NEW YORK (Reuters Health) - Soft multifocal contact lenses with a high add power help slow progression of myopia in children, more so than multifocal lenses with medium add power or single-vision lenses, according to results of the BLINK trial.

"Over the past five years, many eye care practitioners have been fitting children with multifocal contact lenses to slow the progression of nearsightedness. However, the best add power for slowing myopia progression was unknown. We now know that the stronger add power provides better myopia control," Dr. Jeffrey Walline of The Ohio State University College of Optometry told Reuters Health by email.

The objective of the BLINK study was to see whether soft contact lenses with a central correction for myopia plus a high add (+2.50 D) or medium add (+1.50 D) power to the peripheral concentric zone can slow myopia progression in children more than single-vision (no add) contact lenses that correct for myopia.

Participants included 294 children (mean age, 10 years) with -0.75 D to -5.00 D of spherical component myopia and less than 1.00 D astigmatism. Ninety-eight children were randomly assigned to each type of lenses.

The adjusted three-year myopia progression, the primary outcome, was significantly slower with high-add-power multifocal lenses (-0.60 D) than with medium-add-power multifocal (-0.89 D) or single-vision lenses (-1.05 D).

The adjusted mean eye growth, a secondary outcome, was 0.42 mm for high add power, 0.58 mm for medium add power, and 0.66 mm for single-vision lenses, all significant differences.

"The high add power did not clinically alter the ability to see or result in a greater number of adverse events. Although these contact lenses were approved for wear by the U.S. Food and Drug Administration (FDA) without age restriction, they did not have a specific FDA indication for myopia control and were prescribed off label," the researchers note in their JAMA article.

"The key takeaways are that soft multifocal contact lenses can slow myopia progression, especially if the high add power is used," Dr. Walline told Reuters Health.

"Future questions remaining to be answered by the study include determining the signals created by the contact lenses that optimize myopia control and whether these signals slow eye growth in general or change how the eye grows. We will be able to answer both of those questions with the data we collected," Dr. Walline said.

In a JAMA editorial, Dr. Neil Bressler of the department of ophthalmology at Johns Hopkins University School of Medicine, in Baltimore, Maryland, says the BLINK study makes a contribution to an "important and growing public health problem."
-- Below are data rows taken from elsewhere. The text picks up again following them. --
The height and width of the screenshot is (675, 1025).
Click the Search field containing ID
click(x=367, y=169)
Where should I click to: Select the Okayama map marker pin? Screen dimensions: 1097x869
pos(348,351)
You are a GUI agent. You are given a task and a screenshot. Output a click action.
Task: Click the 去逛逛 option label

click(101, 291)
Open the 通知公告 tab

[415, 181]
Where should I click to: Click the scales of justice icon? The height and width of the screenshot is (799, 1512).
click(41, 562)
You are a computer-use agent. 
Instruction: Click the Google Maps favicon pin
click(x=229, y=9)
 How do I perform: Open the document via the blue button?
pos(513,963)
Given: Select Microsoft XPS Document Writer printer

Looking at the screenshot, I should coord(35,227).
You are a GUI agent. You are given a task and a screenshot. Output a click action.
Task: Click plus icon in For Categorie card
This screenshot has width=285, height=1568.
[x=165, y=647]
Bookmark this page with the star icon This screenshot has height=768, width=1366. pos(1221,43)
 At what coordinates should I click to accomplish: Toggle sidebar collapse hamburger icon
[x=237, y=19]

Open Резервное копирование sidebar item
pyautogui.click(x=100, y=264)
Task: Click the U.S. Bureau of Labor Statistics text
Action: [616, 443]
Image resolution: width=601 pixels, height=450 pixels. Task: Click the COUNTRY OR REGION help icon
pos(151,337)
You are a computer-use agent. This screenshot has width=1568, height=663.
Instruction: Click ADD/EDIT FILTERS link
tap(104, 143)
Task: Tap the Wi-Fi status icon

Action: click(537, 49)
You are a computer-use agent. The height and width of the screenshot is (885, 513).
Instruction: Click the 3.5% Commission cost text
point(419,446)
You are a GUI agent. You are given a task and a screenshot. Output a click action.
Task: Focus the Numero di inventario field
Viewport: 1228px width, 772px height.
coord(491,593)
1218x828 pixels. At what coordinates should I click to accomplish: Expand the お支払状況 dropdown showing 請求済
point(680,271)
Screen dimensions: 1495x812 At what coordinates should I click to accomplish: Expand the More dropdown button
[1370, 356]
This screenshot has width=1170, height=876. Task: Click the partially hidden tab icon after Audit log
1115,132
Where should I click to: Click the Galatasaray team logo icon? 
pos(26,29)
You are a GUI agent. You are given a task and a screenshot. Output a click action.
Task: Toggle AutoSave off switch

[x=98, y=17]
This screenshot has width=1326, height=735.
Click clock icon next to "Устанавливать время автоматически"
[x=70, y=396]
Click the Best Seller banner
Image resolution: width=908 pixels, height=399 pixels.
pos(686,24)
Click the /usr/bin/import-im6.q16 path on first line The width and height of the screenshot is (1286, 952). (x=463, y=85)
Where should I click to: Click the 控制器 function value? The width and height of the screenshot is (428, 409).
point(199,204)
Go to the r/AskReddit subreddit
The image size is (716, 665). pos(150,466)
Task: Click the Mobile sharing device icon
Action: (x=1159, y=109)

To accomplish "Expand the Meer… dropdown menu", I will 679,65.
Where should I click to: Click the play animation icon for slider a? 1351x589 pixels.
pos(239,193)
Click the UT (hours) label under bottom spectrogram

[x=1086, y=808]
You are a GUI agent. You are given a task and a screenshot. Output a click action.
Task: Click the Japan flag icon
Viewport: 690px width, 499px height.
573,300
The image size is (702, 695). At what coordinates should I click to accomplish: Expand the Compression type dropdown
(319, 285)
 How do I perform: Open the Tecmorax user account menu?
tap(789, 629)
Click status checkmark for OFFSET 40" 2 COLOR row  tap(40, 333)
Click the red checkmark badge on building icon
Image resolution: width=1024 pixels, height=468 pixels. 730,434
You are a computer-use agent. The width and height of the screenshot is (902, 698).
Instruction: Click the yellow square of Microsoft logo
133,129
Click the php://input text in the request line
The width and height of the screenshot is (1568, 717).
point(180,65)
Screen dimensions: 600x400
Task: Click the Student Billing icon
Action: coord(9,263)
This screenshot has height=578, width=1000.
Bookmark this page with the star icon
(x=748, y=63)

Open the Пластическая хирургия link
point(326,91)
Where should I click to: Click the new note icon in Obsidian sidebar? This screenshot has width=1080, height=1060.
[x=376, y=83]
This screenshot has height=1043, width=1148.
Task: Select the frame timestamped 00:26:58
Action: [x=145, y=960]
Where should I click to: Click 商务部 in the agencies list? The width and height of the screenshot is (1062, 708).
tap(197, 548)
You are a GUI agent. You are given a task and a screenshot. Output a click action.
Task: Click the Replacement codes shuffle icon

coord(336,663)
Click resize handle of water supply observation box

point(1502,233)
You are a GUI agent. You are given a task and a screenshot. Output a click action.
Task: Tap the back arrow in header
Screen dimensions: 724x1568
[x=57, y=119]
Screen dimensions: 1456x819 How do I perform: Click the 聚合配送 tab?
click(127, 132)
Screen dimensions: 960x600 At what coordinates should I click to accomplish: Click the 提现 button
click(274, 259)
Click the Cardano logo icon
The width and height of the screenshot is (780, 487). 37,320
The BLINK study results "support and build on similar conclusions from previously reported clinical trials that were smaller in size or only followed up participants for 2 years. Nevertheless, the answers to questions regarding longer-term effects on reducing the risk of axial elongation and pathologic myopia seem warranted before soft contact lens correction to reduce myopia progression becomes standard care," Dr. Bressler concludes.

Funding for the BLINK study was provided by grants from the National Institutes of Health. Bausch + Lomb provided contact lens solutions for the study. Dr. Walline reported receiving nonfinancial support from Bausch + Lomb and grants from the National Eye Institute (NEI) during the conduct of the study and personal fees from SightGlass outside the submitted work.